▶ [TASK PROMPT]: Copy nothing but the line with "Open the help question mark" and the lines that follow it to the end of the entries below, and keep the pictures out.

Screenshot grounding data
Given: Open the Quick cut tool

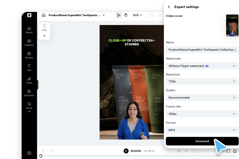Looking at the screenshot, I should point(29,107).
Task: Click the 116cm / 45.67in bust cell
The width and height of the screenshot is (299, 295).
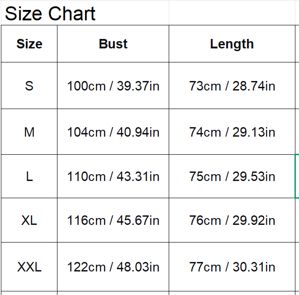Action: [113, 220]
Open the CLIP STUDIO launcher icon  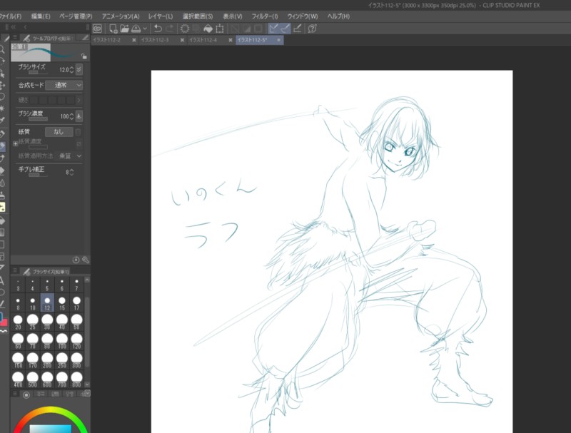[x=97, y=29]
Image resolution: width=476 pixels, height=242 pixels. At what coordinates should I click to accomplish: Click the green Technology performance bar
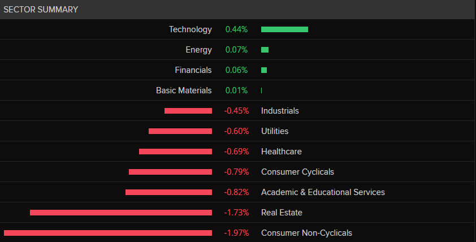[x=284, y=29]
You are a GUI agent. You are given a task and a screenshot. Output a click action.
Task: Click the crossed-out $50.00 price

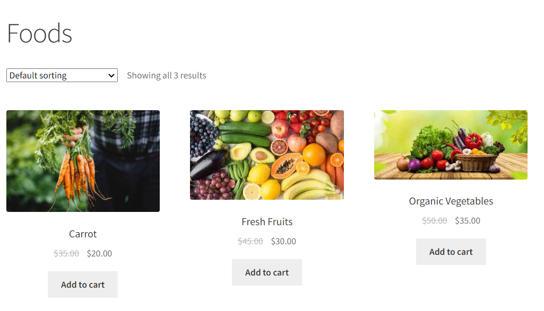(434, 220)
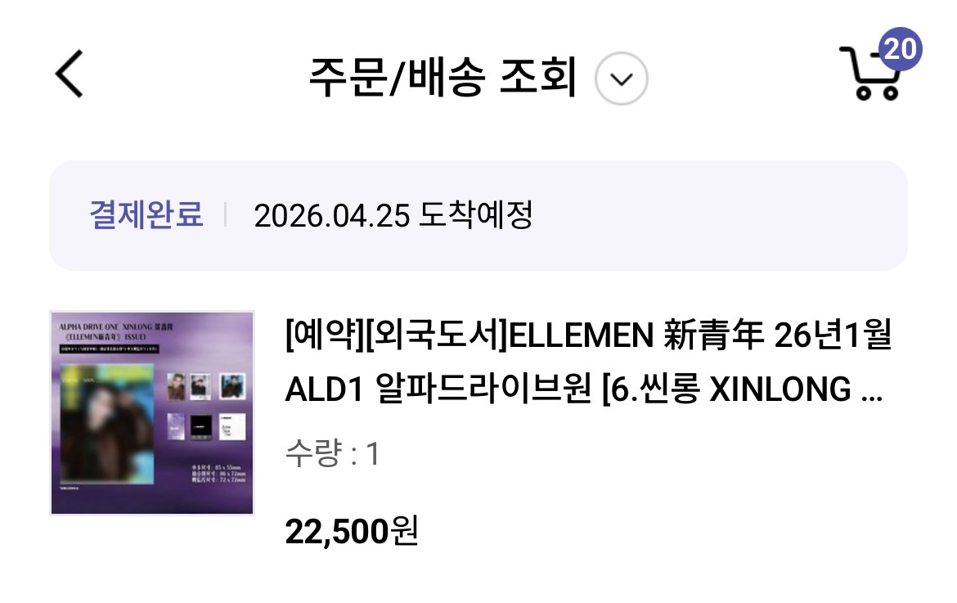Tap the 주문/배송 조회 page title
The image size is (957, 603).
(443, 78)
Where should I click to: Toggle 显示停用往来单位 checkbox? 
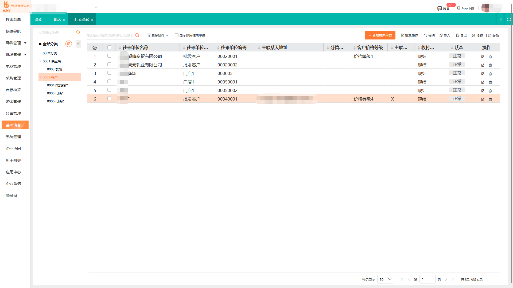[177, 35]
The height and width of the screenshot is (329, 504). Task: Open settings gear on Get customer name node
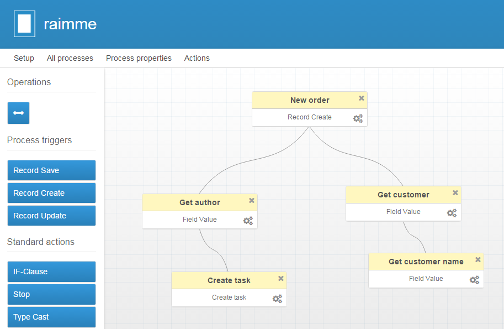point(475,280)
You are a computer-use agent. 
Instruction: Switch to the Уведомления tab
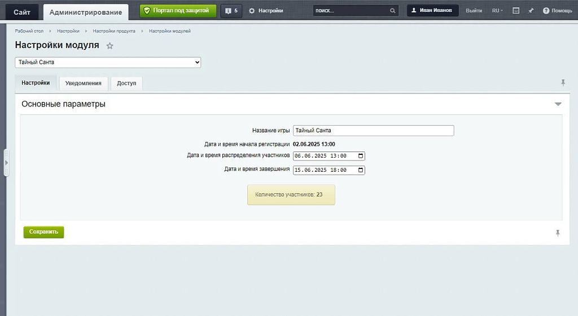pos(83,83)
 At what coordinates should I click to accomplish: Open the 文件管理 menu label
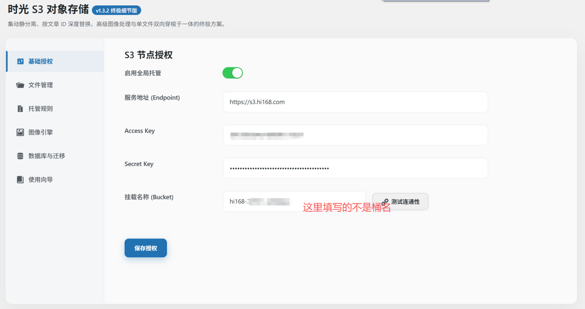tap(41, 85)
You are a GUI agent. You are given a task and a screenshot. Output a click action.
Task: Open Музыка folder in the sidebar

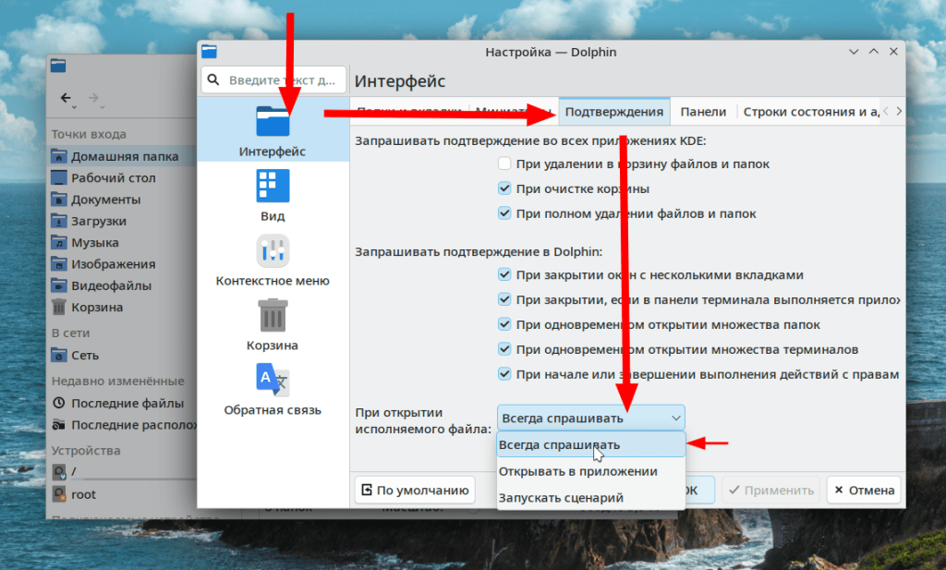coord(94,242)
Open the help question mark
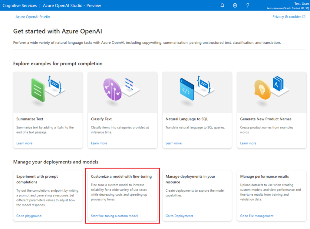This screenshot has width=310, height=229. coord(247,5)
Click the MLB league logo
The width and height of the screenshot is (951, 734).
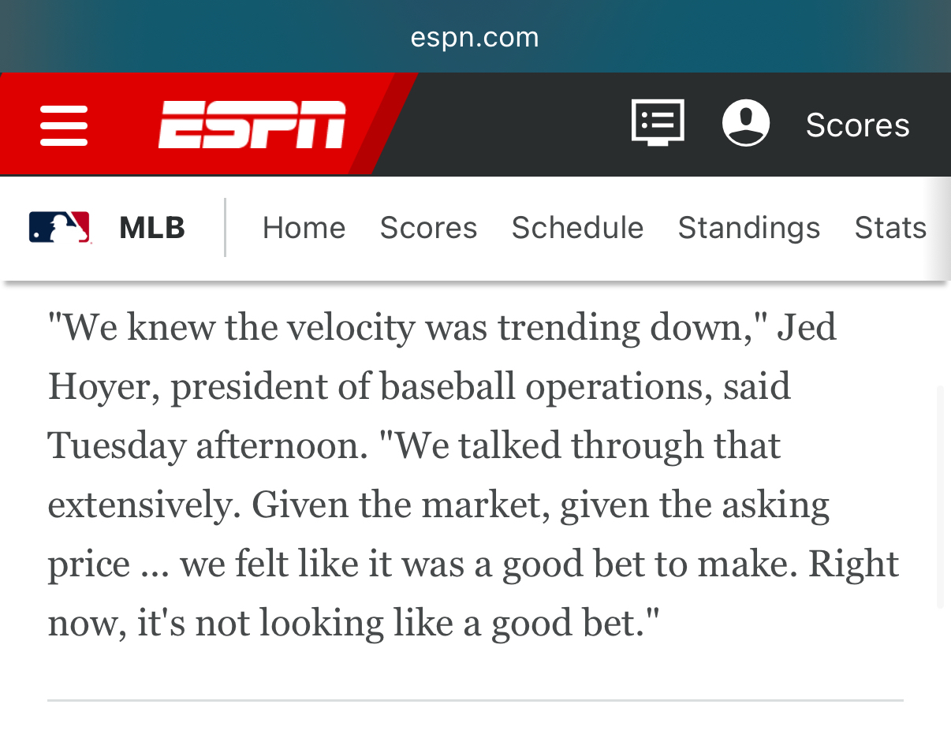(59, 228)
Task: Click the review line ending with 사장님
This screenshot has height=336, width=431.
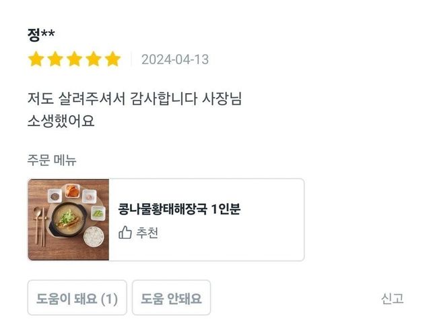Action: click(x=135, y=99)
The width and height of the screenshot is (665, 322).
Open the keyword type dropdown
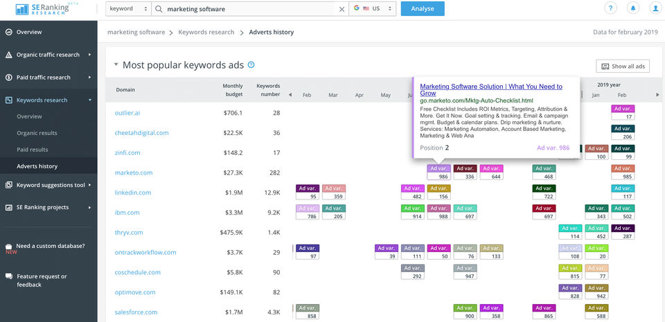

▶ [RESULT OF THE EXERCISE]:
Open the help question mark
This screenshot has width=310, height=229. coord(247,5)
Click the MLB league logo
The width and height of the screenshot is (951, 734).
(59, 228)
Task: Click the review line ending with 사장님
This screenshot has height=336, width=431.
Action: click(x=135, y=99)
The width and height of the screenshot is (665, 322).
Open the keyword type dropdown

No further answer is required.